REPRESENTATIONS AND WARRANTIES

OF THE PURCHASER

3.1. Representations and Warranties of the Purchaser. The Purchaser represents and warrants to the Seller as follows:

(a) The Purchaser is a corporation validly existing and in good standing under the laws of the State of Delaware.

(b) The Purchaser has corporate power and corporate authority to make, execute, deliver and perform this Agreement and to carry out all of the transactions provided for herein.

(c) The Purchaser has taken such action as is necessary or appropriate to enable it to perform its obligations hereunder, including, but not limited to, the purchase of the Purchased Notes from the Seller, and this Agreement constitutes the legal, valid and binding obligation of the Purchaser, enforceable against the Purchaser in accordance with the terms hereof, except as such enforceability may be limited by (i) general principles of equity or applicable bankruptcy, insolvency, reorganization, moratorium, liquidation and other similar laws relating to, or affecting generally, the enforcement of applicable creditors’ rights and remedies and (ii) principles of public policy.

(d) The execution and delivery of this Agreement and the consummation of the transactions contemplated hereby will not violate the Purchaser’s organizational documents or any applicable laws or orders, regulations, rules or requirements of a court, public body or authority (including federal and state securities laws and regulations and the rules and regulations of the Nasdaq National Market) by which the Purchaser is bound.

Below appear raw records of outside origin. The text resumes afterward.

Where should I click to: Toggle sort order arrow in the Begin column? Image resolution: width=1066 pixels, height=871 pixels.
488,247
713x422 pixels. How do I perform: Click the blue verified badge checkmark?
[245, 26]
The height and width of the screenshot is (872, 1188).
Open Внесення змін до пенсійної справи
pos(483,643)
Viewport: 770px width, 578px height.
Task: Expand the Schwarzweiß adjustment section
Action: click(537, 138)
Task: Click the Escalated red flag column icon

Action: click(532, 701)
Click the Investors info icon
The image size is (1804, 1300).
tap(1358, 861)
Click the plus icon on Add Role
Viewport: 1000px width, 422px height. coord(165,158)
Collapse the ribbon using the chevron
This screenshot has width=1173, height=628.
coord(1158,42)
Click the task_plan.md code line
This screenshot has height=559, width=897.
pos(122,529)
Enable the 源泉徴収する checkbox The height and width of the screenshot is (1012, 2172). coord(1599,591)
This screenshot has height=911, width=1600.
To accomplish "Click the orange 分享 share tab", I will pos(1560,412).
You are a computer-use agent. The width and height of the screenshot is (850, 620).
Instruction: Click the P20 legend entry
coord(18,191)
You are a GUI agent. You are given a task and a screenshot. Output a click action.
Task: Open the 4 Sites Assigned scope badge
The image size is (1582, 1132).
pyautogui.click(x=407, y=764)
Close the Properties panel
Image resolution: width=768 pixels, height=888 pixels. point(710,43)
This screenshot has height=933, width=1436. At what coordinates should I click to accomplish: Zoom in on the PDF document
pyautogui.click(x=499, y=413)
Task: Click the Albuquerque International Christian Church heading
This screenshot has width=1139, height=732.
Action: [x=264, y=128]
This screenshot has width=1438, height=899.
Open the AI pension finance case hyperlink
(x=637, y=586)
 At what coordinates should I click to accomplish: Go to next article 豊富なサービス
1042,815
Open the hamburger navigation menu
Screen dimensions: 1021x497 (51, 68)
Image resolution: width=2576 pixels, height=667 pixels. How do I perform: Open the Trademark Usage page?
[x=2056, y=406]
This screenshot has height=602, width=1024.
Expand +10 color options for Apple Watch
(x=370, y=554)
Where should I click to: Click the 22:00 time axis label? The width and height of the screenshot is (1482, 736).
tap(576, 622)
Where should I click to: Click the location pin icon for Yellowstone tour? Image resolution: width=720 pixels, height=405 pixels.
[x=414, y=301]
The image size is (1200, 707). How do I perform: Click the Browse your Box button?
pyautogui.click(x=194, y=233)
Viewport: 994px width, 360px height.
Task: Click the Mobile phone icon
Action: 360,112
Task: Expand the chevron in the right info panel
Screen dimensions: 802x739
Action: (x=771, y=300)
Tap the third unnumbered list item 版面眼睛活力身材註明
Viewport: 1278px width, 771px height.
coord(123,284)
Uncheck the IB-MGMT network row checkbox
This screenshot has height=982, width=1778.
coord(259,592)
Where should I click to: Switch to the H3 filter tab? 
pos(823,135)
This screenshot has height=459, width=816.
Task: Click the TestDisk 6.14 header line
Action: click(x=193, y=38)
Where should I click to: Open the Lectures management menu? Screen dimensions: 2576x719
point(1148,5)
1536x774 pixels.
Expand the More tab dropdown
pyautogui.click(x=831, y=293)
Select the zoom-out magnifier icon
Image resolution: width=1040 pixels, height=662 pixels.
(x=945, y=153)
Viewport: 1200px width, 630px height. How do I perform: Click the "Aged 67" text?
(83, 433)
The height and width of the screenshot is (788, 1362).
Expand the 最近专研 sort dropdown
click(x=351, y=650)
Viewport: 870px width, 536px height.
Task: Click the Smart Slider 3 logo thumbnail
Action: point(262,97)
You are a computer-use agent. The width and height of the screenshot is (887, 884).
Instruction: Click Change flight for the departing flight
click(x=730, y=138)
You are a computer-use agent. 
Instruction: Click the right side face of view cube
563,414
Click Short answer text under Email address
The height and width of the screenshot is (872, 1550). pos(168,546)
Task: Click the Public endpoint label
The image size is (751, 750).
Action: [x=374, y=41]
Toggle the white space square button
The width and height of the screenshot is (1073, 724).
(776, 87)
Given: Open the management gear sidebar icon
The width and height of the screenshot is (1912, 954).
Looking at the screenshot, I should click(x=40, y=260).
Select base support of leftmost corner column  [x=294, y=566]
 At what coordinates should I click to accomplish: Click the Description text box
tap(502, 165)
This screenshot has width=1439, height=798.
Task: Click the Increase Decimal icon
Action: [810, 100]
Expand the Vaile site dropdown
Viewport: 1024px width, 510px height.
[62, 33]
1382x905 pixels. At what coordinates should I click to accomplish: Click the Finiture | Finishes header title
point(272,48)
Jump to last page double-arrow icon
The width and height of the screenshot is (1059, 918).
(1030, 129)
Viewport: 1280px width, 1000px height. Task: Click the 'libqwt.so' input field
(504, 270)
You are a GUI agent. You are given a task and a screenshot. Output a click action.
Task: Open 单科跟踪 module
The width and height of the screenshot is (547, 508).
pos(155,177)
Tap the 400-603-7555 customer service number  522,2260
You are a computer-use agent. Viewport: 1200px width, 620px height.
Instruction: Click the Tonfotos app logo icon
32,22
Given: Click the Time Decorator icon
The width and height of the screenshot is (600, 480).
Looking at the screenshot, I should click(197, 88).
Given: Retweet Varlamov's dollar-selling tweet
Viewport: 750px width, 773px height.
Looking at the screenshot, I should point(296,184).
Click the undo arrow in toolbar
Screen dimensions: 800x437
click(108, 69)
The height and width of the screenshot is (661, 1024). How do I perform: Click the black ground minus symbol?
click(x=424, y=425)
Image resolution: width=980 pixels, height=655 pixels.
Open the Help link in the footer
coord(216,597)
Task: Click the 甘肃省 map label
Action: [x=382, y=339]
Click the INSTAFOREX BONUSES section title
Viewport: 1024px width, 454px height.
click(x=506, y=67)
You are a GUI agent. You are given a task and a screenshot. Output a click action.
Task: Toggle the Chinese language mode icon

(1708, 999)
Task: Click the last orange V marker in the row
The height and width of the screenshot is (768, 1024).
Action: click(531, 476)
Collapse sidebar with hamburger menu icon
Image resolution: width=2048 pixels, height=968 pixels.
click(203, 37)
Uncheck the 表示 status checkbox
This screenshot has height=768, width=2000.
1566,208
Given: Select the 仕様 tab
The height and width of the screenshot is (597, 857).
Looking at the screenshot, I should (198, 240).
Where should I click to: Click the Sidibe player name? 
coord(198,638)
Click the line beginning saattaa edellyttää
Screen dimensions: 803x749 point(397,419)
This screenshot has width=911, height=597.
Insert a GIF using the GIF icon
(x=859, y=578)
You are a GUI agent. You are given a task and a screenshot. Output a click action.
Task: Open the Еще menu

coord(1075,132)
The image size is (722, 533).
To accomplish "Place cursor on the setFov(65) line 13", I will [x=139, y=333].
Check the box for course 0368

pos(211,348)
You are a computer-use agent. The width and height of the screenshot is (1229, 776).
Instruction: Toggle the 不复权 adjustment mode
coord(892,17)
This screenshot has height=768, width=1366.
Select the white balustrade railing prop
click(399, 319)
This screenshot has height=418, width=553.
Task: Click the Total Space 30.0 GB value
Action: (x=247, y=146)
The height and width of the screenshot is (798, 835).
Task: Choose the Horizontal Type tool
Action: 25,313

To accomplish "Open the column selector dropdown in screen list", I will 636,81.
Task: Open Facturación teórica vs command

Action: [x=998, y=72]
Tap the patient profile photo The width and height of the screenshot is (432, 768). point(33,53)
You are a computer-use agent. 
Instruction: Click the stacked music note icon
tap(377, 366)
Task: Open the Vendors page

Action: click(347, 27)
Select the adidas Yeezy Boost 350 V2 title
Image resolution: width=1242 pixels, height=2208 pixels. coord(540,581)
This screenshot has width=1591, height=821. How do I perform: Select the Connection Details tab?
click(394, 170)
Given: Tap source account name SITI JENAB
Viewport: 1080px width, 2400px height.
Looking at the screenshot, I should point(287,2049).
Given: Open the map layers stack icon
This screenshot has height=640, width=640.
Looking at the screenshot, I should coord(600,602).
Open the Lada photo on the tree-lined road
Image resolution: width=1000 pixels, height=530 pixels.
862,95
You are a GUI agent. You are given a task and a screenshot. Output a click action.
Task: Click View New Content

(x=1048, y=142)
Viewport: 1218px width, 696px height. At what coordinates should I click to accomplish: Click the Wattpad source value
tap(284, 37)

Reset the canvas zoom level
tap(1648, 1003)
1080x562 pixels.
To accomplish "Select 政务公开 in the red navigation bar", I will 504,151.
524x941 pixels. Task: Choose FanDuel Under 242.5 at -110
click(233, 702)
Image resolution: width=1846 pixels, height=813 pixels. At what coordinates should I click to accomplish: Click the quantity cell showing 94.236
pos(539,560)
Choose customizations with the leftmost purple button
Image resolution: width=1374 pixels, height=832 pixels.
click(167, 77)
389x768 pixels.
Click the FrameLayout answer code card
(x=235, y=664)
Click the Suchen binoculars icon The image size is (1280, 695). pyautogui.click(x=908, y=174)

(e) The Purchaser has the full legal right, power and authority to enter into this Agreement and to perform the Purchaser’s obligations hereunder, without the need to obtain any consent, authorization or order of, or make any filing or registration with, any court, governmental agency or any regulatory or self-regulatory agency or any other person in order for the Purchaser to execute, deliver or perform any of its obligations under or contemplated by this Agreement, except any such any such consents, authorizations, orders, filing or registrations which have already been obtained or made.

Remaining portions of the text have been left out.